Question

Find the area of the region that is bounded by the graphs of $$y=f(x)$$ and $$y=g(x)$$ for $$x$$ between the abscissas of the two points of intersection.$$f(x)=x^{2}-1 \quad g(x)=8$$

Answer

**step1** Understanding the problem

The problem asks us to find the area of the region enclosed by two graphs: the graph of the function $$f(x) = x^2 - 1$$ and the graph of the function $$g(x) = 8$$. We need to find this area specifically between the two points where these graphs intersect.

**step2** Finding the intersection points

To find the x-values where the two graphs intersect, we set their function expressions equal to each other:
$$f(x) = g(x)$$
$$x^2 - 1 = 8$$
To solve for $$x$$, we first isolate the $$x^2$$ term by adding 1 to both sides of the equation:
$$x^2 = 8 + 1$$
$$x^2 = 9$$
Now, to find the values of $$x$$, we take the square root of both sides. Remember that a number can have both a positive and a negative square root:
$$x = \sqrt{9} \quad \text{or} \quad x = -\sqrt{9}$$
$$x = 3 \quad \text{or} \quad x = -3$$
So, the two graphs intersect at $$x = -3$$ and $$x = 3$$. These two x-values define the boundaries of the region whose area we need to calculate.

**step3** Determining which function is greater in the interval

To calculate the area between the curves, we need to know which function is the upper boundary and which is the lower boundary within the interval from $$x = -3$$ to $$x = 3$$. We can pick any test value within this interval, for instance, $$x = 0$$.
Let's evaluate both functions at $$x = 0$$:
For $$f(x) = x^2 - 1$$:
$$f(0) = 0^2 - 1 = 0 - 1 = -1$$
For $$g(x) = 8$$:
$$g(0) = 8$$
Comparing the values, $$8 > -1$$. This means that $$g(x)$$ is above $$f(x)$$ throughout the interval from $$x = -3$$ to $$x = 3$$. Therefore, $$g(x)$$ is the upper function and $$f(x)$$ is the lower function for our area calculation.

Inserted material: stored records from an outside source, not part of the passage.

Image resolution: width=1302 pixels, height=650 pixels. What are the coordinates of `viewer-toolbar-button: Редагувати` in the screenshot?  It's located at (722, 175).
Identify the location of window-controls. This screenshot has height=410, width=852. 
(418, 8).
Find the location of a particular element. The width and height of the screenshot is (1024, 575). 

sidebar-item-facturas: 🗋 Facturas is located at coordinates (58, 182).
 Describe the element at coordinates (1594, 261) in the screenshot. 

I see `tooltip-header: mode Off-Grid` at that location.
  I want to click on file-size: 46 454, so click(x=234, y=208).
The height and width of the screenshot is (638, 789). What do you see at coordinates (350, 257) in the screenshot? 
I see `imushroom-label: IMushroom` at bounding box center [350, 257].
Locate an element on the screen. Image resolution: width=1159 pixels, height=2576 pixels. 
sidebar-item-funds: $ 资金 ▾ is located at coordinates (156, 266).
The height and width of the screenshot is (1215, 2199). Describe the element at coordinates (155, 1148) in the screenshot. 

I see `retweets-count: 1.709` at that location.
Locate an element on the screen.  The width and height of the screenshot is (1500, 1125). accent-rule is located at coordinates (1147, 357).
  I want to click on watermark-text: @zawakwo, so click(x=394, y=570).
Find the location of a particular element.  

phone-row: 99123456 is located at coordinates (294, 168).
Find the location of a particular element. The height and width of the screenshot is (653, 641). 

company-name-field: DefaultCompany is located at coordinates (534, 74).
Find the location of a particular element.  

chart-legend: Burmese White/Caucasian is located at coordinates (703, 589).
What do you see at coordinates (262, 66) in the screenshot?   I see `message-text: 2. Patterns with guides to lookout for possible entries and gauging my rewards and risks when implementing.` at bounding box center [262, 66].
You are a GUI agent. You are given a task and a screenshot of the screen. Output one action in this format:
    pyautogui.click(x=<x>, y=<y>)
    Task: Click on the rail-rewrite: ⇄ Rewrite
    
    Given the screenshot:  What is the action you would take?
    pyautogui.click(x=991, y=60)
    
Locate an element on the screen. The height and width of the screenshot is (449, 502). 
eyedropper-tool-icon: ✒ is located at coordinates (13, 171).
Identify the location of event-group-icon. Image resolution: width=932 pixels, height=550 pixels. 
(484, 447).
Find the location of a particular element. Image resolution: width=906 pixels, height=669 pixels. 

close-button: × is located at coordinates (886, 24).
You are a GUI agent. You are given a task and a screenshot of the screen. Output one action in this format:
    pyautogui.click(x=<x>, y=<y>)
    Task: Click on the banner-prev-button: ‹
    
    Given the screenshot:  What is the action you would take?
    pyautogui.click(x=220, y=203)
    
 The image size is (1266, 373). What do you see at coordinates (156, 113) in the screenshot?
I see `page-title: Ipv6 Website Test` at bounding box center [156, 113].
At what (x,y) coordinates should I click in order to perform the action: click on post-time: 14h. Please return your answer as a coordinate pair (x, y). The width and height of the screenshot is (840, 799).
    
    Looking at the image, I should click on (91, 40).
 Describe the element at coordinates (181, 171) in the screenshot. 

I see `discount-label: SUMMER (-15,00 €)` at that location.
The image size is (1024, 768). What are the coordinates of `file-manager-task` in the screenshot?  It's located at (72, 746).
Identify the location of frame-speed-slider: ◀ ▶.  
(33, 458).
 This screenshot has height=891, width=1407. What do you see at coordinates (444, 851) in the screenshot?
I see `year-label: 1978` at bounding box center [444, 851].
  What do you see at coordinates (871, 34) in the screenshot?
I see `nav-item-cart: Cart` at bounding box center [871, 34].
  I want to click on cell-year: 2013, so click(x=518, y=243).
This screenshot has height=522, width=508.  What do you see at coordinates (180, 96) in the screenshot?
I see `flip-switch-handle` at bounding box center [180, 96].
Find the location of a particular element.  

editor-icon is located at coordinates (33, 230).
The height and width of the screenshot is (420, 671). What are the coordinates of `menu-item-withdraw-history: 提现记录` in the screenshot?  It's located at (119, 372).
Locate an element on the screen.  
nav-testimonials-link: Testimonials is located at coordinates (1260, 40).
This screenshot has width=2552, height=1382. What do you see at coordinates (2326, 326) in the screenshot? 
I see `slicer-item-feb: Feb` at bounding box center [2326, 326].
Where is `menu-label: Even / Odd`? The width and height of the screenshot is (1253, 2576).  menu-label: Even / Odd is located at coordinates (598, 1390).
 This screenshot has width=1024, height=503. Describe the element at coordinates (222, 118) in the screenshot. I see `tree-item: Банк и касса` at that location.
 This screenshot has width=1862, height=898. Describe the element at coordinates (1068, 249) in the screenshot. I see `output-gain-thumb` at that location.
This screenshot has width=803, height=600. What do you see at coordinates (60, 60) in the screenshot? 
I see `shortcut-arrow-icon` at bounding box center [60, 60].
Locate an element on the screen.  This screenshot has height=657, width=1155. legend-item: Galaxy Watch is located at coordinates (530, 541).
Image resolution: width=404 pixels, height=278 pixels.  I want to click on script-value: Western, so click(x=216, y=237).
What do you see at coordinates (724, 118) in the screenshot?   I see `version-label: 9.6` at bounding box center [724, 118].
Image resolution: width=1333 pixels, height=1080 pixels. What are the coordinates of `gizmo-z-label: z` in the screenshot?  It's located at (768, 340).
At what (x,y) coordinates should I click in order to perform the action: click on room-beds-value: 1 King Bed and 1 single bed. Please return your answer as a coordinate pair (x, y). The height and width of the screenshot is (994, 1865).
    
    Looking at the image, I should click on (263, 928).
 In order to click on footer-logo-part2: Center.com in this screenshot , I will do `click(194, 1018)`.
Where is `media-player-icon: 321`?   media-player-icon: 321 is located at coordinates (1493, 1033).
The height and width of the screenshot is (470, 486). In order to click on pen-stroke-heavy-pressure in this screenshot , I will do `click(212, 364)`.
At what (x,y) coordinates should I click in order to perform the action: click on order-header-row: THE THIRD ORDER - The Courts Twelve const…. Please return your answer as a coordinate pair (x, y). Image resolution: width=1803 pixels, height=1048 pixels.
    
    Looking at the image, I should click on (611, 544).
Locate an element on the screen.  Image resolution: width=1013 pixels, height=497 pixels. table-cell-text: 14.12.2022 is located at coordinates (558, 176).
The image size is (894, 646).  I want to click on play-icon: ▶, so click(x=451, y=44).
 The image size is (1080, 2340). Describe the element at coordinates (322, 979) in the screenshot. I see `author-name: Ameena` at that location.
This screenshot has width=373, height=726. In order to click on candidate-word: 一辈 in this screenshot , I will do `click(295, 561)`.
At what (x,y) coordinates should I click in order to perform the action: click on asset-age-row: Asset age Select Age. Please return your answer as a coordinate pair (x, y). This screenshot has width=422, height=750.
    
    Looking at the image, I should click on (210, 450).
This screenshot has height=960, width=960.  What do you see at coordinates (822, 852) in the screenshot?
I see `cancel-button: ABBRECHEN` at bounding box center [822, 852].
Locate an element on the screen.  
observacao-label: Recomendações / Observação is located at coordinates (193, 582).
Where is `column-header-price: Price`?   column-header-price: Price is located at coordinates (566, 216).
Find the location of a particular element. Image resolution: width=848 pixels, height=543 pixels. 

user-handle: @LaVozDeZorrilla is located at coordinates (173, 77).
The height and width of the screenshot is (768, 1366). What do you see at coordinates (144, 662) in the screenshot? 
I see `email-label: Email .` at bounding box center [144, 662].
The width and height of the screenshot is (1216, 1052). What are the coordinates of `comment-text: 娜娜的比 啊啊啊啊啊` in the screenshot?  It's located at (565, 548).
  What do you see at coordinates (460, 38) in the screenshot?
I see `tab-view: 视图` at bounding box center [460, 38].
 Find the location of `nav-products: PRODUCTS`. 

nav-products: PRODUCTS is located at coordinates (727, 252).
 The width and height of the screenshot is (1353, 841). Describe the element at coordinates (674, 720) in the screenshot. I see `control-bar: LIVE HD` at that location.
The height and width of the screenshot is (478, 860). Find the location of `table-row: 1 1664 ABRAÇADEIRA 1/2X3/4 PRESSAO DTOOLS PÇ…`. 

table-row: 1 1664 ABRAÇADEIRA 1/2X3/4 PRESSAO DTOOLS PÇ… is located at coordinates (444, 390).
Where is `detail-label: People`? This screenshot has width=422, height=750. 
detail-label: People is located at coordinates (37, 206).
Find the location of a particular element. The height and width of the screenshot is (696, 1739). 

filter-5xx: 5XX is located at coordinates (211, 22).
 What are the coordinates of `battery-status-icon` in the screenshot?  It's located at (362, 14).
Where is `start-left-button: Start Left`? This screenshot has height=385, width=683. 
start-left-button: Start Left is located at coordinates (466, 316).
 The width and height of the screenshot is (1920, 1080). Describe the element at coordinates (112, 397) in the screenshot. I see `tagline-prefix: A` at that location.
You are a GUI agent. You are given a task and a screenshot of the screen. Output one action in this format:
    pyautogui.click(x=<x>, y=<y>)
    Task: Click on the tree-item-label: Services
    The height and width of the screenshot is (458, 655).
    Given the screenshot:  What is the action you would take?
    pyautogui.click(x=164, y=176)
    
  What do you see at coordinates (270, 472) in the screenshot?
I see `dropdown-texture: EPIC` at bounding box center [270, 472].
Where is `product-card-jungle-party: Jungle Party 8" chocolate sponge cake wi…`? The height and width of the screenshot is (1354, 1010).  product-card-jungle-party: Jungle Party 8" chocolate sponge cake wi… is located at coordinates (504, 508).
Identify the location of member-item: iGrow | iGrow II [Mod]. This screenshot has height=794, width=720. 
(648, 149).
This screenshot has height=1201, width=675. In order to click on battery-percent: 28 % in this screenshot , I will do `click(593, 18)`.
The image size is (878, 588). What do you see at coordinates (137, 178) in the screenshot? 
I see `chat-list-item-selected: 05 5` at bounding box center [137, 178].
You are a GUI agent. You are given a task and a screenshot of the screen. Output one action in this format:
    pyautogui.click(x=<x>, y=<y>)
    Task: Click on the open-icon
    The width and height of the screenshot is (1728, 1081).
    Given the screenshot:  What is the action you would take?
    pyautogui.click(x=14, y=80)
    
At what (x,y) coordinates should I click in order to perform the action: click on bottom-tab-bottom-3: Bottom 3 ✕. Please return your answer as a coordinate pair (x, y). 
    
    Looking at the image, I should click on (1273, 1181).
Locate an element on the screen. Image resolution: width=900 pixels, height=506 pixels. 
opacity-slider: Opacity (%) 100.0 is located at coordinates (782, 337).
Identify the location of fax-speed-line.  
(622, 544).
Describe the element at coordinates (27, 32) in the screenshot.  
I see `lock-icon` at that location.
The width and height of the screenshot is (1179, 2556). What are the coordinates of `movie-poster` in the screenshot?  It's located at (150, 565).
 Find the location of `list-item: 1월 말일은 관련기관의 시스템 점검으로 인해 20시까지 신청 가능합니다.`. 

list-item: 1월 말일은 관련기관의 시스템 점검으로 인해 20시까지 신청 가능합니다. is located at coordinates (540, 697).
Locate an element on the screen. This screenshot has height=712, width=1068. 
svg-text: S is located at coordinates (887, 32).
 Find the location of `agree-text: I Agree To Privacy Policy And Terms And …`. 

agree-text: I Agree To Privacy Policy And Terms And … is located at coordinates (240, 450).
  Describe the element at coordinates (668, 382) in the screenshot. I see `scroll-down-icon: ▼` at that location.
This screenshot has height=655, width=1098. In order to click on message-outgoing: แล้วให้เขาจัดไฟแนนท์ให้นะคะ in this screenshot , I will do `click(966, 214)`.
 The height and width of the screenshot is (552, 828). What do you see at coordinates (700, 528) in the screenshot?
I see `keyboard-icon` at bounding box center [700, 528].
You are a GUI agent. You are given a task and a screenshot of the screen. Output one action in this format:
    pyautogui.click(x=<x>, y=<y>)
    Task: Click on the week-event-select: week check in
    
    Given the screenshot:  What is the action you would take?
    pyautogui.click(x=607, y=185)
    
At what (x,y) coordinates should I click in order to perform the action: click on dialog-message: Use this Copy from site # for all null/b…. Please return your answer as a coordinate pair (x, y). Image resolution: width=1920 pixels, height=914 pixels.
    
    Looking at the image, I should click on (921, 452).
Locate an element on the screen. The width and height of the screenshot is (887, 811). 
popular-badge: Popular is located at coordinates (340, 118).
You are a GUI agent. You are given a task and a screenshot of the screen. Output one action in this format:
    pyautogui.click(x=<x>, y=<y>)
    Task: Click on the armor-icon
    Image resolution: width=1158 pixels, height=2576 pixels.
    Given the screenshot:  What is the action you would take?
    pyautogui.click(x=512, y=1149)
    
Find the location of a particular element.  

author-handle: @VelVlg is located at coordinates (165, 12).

**step4** Setting up the integral for the area

The area (A) between two continuous functions, an upper function and a lower function, over an interval from $$a$$ to $$b$$, is found by integrating the difference between the upper function and the lower function over that interval.
The formula is given by:
$$A = \int_{a}^{b} ( \text{Upper Function} - \text{Lower Function} ) dx$$
In our case, the upper function is $$g(x) = 8$$, the lower function is $$f(x) = x^2 - 1$$, and the integration interval is from $$a = -3$$ to $$b = 3$$.
Substituting these into the formula:
$$A = \int_{-3}^{3} (8 - (x^2 - 1)) dx$$
Now, we simplify the expression inside the integral:
$$A = \int_{-3}^{3} (8 - x^2 + 1) dx$$
$$A = \int_{-3}^{3} (9 - x^2) dx$$

**step5** Calculating the definite integral

To find the exact area, we evaluate the definite integral we set up. First, we find the antiderivative of the expression $$(9 - x^2)$$:
The antiderivative of $$9$$ with respect to $$x$$ is $$9x$$.
The antiderivative of $$-x^2$$ with respect to $$x$$ is $$-\frac{x^3}{3}$$.
So, the antiderivative of $$(9 - x^2)$$ is $$9x - \frac{x^3}{3}$$.
Now, we evaluate this antiderivative at the upper limit ($$x = 3$$) and subtract its value at the lower limit ($$x = -3$$):
$$A = \left[ 9x - \frac{x^3}{3} \right]_{-3}^{3}$$
Substitute the upper limit ($$x = 3$$):
$$9(3) - \frac{3^3}{3} = 27 - \frac{27}{3} = 27 - 9 = 18$$
Substitute the lower limit ($$x = -3$$):
$$9(-3) - \frac{(-3)^3}{3} = -27 - \frac{-27}{3} = -27 - (-9) = -27 + 9 = -18$$
Finally, subtract the value at the lower limit from the value at the upper limit:
$$A = 18 - (-18)$$
$$A = 18 + 18$$
$$A = 36$$
The area of the region bounded by the graphs of $$y=f(x)$$ and $$y=g(x)$$ is $$36$$ square units.